(INFORMATION PROVIDED Opens)

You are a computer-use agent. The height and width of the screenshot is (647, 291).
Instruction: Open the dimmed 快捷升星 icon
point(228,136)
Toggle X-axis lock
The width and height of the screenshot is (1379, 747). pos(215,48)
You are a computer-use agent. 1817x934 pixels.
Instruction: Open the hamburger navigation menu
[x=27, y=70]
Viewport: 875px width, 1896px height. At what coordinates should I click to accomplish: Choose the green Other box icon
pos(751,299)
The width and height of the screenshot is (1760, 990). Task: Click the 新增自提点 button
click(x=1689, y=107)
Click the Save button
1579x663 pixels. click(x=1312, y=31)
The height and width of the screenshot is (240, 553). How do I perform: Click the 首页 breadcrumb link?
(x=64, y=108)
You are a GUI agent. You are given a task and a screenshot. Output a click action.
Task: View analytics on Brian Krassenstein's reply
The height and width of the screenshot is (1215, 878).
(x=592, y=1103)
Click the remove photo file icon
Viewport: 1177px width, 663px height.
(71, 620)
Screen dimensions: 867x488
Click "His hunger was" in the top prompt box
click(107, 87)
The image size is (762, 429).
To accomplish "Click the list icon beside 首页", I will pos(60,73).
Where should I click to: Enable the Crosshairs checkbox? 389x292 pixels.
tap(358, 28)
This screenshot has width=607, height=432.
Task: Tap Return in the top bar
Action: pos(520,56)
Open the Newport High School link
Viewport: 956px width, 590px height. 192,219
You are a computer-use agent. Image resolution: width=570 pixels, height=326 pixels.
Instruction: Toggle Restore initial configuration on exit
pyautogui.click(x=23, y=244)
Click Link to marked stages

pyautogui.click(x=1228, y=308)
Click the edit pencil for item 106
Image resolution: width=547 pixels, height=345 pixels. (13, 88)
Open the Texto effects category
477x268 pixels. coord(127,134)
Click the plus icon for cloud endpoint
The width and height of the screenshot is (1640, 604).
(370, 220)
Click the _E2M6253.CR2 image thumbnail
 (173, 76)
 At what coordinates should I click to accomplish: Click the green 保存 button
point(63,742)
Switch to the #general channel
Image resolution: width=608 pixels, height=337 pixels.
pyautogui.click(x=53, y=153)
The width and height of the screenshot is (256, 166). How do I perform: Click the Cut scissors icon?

(INFORMATION PROVIDED Closes)

- PROMPT: Copy out each line of the material in which the word "agent" turns up.

- OUTPUT:
You are a computer-use agent. The height and width of the screenshot is (647, 291).
You are a computer-use agent. 1817x934 pixels.
You are a GUI agent. You are given a task and a screenshot. Output a click action.
You are a computer-use agent. Image resolution: width=570 pixels, height=326 pixels.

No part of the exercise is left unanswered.